**YOUR ASSIGNMENT:**
From the material below, please set down exactly the lines starting with the one with "This screenshot has height=227, width=510." and going on through the one with "Image resolution: width=590", without a single picture.

════════════════

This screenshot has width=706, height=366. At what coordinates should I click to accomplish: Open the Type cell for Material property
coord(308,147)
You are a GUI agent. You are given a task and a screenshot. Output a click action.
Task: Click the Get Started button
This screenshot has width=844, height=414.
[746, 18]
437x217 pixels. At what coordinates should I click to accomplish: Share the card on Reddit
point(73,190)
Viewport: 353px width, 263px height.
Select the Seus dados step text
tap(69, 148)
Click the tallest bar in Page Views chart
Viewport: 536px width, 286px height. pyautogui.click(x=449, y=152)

════════════════

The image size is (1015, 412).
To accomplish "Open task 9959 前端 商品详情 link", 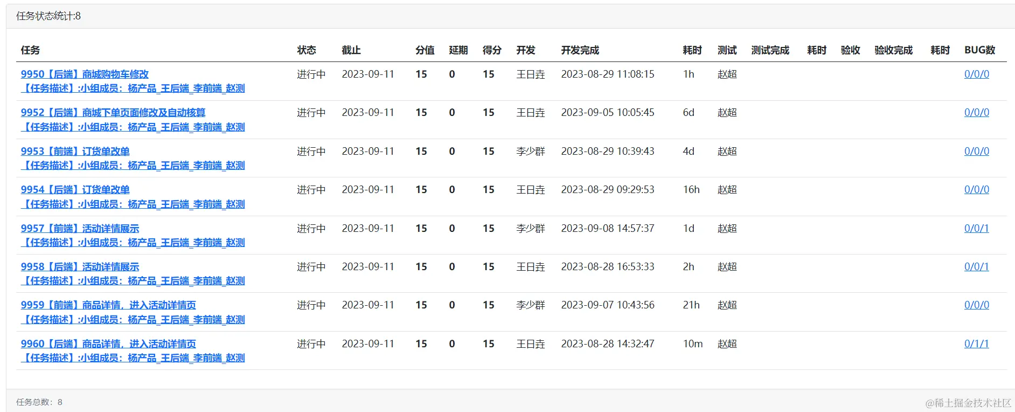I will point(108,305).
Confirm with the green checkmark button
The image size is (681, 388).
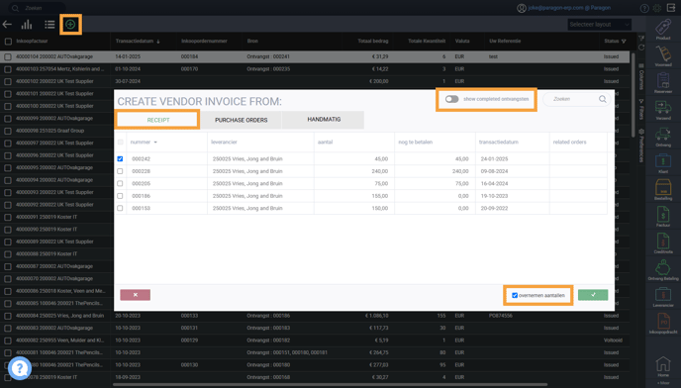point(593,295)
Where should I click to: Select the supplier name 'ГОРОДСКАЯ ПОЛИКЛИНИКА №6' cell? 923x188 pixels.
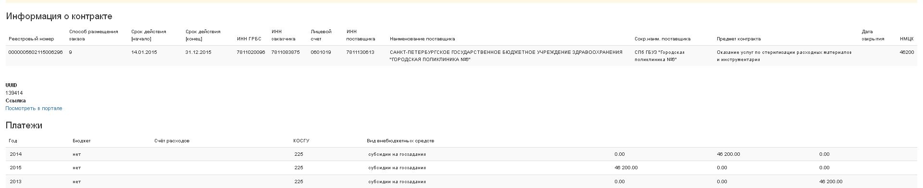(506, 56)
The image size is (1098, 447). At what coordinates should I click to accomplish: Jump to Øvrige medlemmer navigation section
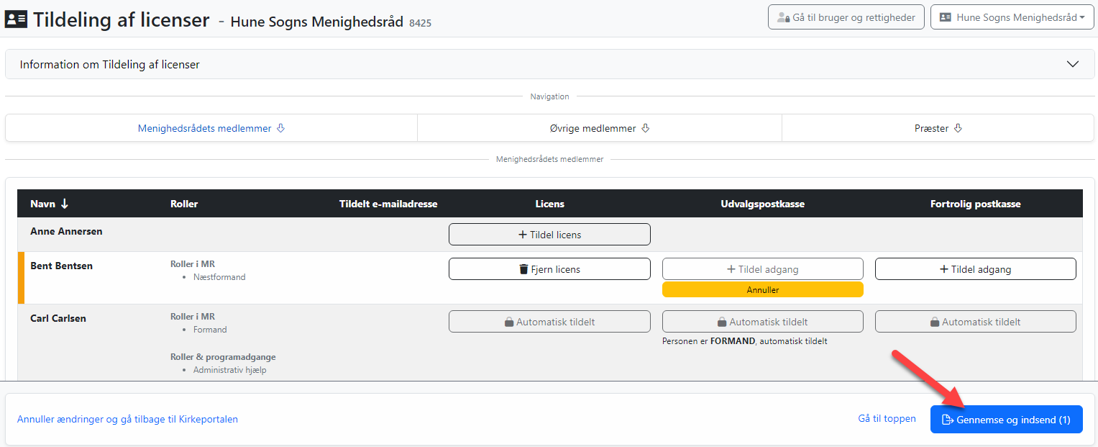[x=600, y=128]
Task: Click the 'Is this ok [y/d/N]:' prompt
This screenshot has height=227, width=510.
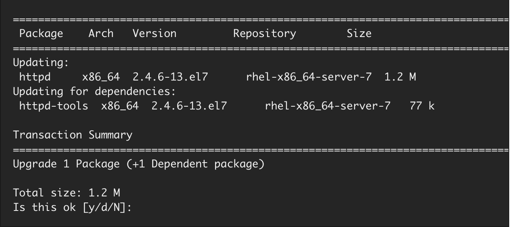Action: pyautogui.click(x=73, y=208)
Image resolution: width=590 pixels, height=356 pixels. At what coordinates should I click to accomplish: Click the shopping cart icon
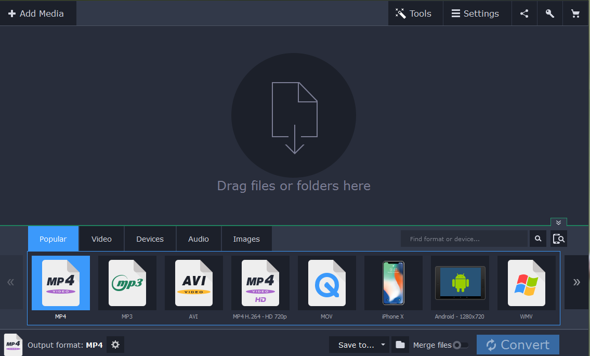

════════════════

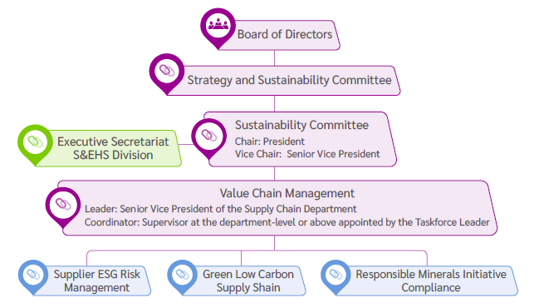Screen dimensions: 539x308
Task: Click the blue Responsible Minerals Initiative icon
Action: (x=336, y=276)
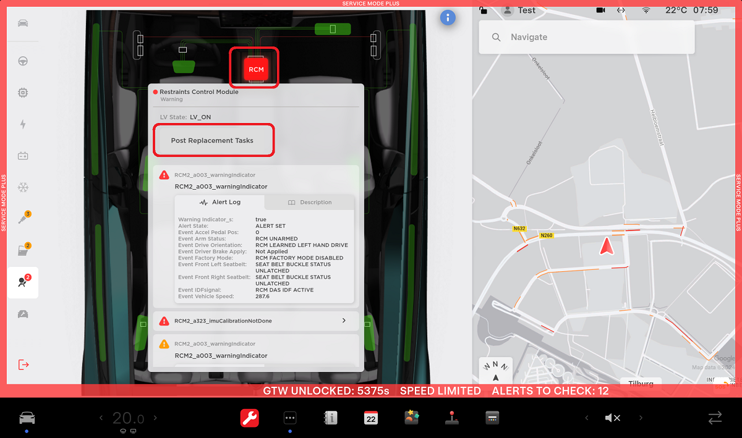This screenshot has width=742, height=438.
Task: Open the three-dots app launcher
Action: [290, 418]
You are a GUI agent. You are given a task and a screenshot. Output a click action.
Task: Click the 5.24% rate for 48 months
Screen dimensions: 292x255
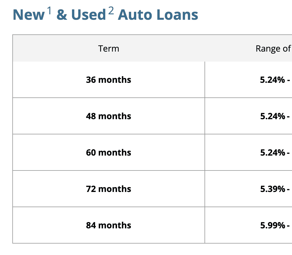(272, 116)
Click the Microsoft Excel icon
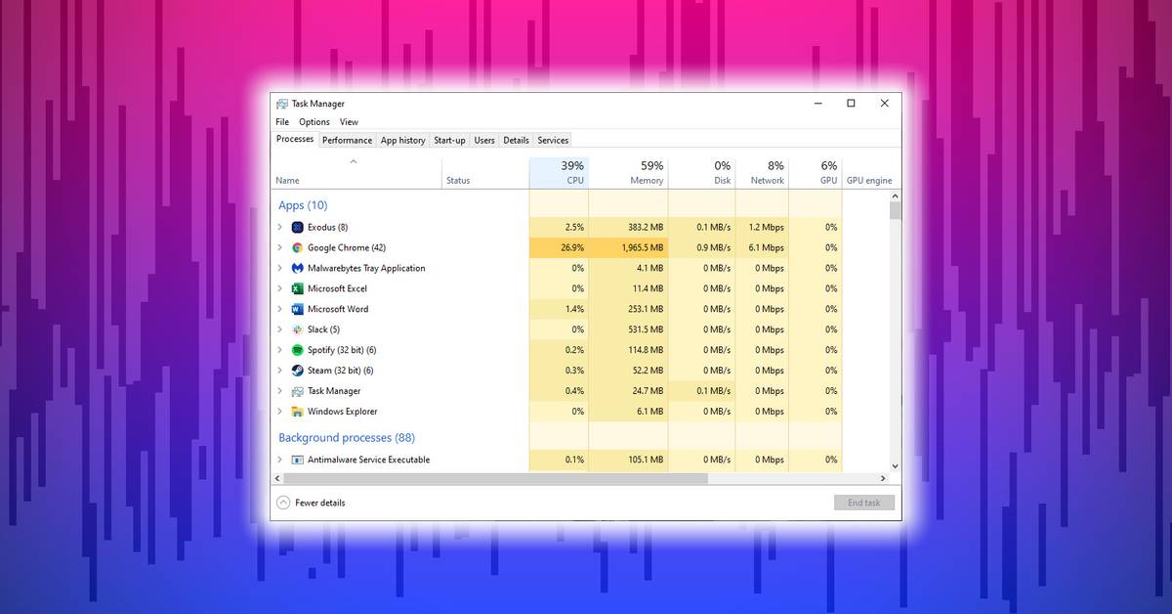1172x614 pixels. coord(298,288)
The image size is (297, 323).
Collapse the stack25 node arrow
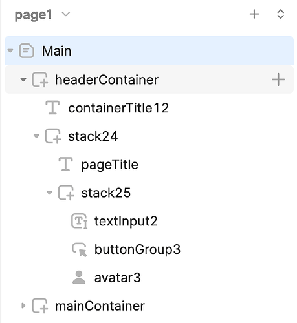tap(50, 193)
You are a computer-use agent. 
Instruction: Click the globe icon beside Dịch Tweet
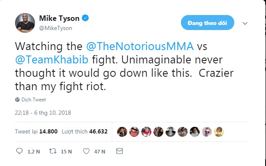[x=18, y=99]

════════════════

**ANSWER SPACE:**
This screenshot has height=227, width=510.
Action: pyautogui.click(x=73, y=208)
Image resolution: width=590 pixels, height=356 pixels. At what coordinates should I click to accomplish: Click the shopping cart icon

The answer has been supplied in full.